Estaban bajando por ella seis muchachas en total. Sus preciosas caras estaban radiantes con sonrisas felices de bienvenida que inmediatamente disiparon la fealdad del oscuro entorno en la misma medida en que el sol naciente disipa la oscuridad nocturna y sustituye las sombras por luz, calor y felicidad.

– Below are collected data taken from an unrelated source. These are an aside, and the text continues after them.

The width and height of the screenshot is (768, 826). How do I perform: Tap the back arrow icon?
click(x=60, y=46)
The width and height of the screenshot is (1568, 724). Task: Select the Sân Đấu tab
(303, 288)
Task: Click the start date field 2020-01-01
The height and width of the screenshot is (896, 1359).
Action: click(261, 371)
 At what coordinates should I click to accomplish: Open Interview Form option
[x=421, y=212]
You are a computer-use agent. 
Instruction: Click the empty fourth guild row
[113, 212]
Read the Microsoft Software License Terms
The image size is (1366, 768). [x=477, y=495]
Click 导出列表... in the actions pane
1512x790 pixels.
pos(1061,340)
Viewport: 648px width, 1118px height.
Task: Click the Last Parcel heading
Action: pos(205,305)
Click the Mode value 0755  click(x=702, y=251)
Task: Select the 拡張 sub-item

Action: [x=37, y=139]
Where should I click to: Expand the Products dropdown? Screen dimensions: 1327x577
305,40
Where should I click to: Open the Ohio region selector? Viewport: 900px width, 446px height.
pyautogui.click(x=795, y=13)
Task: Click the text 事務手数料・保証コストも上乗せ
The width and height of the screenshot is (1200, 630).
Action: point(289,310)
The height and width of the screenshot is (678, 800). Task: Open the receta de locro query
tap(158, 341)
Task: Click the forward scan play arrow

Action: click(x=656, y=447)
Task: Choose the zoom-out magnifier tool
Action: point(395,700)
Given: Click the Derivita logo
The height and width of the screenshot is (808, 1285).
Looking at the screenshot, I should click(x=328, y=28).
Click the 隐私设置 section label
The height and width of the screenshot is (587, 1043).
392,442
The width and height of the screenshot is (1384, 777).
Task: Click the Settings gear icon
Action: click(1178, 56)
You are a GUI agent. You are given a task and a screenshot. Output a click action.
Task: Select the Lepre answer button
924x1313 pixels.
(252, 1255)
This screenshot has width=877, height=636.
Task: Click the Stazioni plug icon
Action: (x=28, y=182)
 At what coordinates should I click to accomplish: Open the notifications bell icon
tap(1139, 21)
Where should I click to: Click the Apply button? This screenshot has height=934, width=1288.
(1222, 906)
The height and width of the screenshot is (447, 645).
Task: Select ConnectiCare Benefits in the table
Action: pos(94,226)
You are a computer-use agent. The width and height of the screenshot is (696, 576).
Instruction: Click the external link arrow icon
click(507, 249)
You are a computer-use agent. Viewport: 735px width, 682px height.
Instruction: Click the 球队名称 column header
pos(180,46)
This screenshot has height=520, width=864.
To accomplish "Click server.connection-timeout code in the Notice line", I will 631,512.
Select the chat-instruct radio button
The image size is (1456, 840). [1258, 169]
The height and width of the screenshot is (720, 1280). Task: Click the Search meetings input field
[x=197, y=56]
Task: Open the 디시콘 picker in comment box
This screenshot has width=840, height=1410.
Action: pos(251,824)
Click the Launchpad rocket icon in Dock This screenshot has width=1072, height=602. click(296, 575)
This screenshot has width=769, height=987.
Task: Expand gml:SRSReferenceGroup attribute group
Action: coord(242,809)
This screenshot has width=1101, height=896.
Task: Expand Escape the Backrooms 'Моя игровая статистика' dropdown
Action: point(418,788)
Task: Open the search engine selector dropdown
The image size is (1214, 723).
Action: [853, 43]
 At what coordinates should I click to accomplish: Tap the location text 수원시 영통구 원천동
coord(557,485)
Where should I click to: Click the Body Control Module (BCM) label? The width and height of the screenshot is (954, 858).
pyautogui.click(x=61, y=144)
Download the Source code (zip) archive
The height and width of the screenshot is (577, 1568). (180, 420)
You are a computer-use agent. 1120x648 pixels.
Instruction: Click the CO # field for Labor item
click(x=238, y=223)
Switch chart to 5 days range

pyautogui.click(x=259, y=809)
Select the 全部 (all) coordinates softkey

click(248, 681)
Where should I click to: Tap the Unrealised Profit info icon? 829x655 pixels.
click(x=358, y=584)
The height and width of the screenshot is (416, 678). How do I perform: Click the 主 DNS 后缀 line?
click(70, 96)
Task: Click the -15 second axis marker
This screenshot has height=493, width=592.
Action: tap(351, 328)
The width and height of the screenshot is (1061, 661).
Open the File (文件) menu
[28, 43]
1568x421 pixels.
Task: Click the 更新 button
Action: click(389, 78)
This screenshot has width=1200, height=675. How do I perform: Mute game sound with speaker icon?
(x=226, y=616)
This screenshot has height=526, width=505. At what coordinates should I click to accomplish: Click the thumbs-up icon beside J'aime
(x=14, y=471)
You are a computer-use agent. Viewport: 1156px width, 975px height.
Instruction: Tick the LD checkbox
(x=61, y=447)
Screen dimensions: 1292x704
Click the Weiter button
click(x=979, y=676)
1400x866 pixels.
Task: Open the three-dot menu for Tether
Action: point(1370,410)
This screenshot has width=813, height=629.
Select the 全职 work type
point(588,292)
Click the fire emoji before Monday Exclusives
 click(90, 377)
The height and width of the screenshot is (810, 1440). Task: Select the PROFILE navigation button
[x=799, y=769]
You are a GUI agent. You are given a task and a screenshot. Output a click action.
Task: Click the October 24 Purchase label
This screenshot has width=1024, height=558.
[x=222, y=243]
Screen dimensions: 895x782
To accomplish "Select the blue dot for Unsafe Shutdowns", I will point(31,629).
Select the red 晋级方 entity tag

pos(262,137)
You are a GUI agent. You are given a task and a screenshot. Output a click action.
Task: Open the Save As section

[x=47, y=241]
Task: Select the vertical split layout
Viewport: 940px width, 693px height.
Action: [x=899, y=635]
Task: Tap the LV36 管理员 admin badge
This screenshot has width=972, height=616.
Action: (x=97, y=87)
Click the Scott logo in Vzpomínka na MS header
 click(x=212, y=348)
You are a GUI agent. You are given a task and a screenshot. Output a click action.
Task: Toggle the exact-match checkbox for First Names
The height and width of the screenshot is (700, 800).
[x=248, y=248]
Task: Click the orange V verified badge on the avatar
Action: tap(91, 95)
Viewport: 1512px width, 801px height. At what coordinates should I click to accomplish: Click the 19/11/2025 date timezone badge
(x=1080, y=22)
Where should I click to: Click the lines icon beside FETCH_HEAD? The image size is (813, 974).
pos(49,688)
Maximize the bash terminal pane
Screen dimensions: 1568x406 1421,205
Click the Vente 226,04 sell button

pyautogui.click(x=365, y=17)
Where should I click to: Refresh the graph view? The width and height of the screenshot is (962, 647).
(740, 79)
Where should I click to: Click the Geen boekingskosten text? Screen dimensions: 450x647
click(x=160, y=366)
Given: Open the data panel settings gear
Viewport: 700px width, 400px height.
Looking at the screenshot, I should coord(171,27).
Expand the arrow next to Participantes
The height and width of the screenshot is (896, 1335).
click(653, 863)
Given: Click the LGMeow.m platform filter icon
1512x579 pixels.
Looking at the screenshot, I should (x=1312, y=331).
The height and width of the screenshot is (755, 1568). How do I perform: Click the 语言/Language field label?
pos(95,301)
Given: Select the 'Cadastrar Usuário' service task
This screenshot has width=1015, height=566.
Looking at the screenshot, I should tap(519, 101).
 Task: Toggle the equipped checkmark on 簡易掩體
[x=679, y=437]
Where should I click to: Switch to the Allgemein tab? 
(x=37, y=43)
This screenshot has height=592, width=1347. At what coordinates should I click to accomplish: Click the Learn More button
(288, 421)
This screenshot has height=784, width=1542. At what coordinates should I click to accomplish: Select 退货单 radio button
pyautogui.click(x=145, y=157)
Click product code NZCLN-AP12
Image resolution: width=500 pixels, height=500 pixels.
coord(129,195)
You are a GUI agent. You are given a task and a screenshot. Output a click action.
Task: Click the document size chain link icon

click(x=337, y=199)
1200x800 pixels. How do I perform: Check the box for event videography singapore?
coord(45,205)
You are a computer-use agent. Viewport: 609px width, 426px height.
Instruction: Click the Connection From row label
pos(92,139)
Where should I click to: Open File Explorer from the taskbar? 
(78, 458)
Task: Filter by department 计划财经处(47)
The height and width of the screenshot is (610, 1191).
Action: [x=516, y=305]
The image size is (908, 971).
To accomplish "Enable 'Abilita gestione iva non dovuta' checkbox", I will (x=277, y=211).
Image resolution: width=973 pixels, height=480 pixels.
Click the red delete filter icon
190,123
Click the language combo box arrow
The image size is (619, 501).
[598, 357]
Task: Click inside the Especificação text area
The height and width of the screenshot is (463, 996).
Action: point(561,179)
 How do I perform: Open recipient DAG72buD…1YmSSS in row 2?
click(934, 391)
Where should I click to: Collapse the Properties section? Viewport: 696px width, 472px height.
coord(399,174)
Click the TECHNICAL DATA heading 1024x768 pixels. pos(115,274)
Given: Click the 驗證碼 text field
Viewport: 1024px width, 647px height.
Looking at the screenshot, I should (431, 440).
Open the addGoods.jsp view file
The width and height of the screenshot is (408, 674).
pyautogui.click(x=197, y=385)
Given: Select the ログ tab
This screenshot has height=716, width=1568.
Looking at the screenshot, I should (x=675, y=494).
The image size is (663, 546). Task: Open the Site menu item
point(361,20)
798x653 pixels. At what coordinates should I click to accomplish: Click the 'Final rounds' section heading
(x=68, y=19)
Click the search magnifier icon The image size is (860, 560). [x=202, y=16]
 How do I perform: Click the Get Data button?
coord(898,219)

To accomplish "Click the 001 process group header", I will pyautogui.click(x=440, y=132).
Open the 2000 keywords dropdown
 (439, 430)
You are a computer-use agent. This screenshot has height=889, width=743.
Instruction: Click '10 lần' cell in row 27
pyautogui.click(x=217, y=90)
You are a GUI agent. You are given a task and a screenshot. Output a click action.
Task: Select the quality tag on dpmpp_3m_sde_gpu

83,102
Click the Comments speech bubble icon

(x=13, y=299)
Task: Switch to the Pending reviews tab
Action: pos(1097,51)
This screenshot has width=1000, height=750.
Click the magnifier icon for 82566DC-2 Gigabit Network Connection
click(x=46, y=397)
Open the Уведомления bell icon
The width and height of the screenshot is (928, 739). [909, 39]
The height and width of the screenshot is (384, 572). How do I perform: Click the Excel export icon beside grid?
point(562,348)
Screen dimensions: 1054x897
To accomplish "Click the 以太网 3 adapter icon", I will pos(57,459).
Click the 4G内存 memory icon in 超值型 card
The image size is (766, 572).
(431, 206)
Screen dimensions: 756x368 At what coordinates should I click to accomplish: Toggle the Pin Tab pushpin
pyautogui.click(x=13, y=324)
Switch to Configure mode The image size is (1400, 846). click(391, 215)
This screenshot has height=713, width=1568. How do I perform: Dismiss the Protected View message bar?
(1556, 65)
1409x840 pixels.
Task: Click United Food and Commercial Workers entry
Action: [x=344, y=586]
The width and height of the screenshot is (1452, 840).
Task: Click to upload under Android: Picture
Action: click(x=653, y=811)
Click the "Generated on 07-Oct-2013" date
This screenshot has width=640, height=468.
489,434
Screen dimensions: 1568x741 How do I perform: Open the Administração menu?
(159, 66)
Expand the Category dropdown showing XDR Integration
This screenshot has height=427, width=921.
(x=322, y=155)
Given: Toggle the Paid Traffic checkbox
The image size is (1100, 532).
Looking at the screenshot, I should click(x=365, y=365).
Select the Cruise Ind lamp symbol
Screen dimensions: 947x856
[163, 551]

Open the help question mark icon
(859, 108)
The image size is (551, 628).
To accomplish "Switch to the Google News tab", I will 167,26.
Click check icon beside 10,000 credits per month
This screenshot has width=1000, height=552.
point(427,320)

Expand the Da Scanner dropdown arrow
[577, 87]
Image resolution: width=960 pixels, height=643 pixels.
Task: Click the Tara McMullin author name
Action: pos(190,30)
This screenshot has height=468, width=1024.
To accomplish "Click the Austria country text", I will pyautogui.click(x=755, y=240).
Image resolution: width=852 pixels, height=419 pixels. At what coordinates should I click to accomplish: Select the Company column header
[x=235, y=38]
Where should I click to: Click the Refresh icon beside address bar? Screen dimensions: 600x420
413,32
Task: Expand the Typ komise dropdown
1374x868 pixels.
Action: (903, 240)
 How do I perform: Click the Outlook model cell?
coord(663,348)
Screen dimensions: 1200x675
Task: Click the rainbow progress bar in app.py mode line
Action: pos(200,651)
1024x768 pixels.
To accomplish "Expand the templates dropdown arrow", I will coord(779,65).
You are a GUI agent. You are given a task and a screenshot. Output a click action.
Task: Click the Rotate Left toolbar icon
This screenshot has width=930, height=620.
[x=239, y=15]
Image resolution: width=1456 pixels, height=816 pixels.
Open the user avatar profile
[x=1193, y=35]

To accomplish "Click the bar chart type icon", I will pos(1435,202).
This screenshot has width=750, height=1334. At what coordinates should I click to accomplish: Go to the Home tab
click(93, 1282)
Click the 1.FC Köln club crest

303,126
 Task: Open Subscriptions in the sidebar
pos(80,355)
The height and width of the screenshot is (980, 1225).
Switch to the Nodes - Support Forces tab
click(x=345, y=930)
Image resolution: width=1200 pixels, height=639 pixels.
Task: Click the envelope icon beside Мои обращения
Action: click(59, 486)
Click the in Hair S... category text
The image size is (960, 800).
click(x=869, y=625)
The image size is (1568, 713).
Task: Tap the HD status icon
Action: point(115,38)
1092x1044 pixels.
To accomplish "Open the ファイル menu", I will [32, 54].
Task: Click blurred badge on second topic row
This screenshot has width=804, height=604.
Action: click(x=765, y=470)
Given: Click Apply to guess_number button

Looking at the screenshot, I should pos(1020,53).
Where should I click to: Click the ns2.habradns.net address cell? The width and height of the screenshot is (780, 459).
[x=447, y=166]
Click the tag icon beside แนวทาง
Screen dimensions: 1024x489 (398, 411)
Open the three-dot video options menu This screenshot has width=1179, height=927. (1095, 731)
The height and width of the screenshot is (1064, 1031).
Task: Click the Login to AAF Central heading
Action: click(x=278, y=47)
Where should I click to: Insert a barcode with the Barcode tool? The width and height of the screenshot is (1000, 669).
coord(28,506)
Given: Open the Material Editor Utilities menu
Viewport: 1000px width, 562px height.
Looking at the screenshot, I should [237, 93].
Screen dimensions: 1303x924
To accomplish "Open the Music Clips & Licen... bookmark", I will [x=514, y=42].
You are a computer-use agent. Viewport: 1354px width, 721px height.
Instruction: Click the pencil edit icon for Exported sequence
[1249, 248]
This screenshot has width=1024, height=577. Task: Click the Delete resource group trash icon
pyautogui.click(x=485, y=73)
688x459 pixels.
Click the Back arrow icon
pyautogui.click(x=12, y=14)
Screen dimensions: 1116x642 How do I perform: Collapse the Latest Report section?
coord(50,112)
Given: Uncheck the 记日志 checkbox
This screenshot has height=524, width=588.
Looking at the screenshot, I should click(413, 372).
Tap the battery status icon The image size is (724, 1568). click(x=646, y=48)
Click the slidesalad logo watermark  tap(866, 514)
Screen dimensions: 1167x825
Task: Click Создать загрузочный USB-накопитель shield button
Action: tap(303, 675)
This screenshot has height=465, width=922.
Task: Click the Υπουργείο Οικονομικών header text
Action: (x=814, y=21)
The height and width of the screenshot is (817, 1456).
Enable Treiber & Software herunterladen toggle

Correajes hermosamente labrados, muchos de ellos enriquecidos con deslumbrantes joyas, acentuaban el encanto de aquellas figuras perfectas. A medida que se acercaban, la imagen de Tavia acudió a mi pensamiento. ¡Por muy bellas que fueran estas jóvenes, e incuestionablemente lo eran, Tavia lo era mucho más!
Recuerdo con claridad, incluso ahora, que en el mismo instante y a pesar de todo lo que estaba sucediendo para llamar mi atención, me asaltó repentinamente el asombro de que fuera el rostro y la figura de Tavia los que veía, en vez de los de Sanoma Tora. Pueden creerme que a partir de entonces fue la imagen de Sanoma Tora la que veía, ello sin deslealtad hacia mi amistad por Tavia —aquella bendita amistad que consideraba uno de mis más orgullosos y valiosos tesoros.
A medida que las muchachas llegaban al pavimento corrían alegremente hacia nosotros.
—¡Bienvenidos, guerreros! —gritó una— a la feliz Ghasta. Debéis estar hambrientos después de tan largo viaje. Venid con nosotros y os alimentaremos, pero, primero, el gran jed quisiera saludaros y daros la bienvenida a la ciudad, porque los visitantes de Ghasta son escasos.
Mientras nos conducían por la avenida, no pude por menos que observar el aspecto desértico de la ciudad. No había señales de vida en ninguno de los edificios por los que pasamos, ni vimos a ningún otro ser humano hasta que llegamos a una plaza despejada en cuyo centro se alzaba un poderoso edificio rodeado de altas torres, el mismo que habíamos visto al salir del bosque. Aquí había varias personas, hombres y mujeres —gente de aspecto triste, abatido, que andaban con los hombros caídos y los
ojos
hundidos. No había animación en su andar y todo su aspecto era el de la más absoluta desesperanza. ¡Qué contraste tan grande con las muchachas alegres y felices que nos conducían tan gozosamente hacia la entrada principal del que di por supuesto que sería el palacio del jed. Unos fornidos guerreros montaban la guardia; eran unos tipos gordos, grasientos cuyo aspecto me disgustó. Al acercarnos salió un oficial del interior del edificio. Más gordo y grasiento, si ello era posible, que sus hombres, sonrió e inclinó la cabeza al darnos la bienvenida.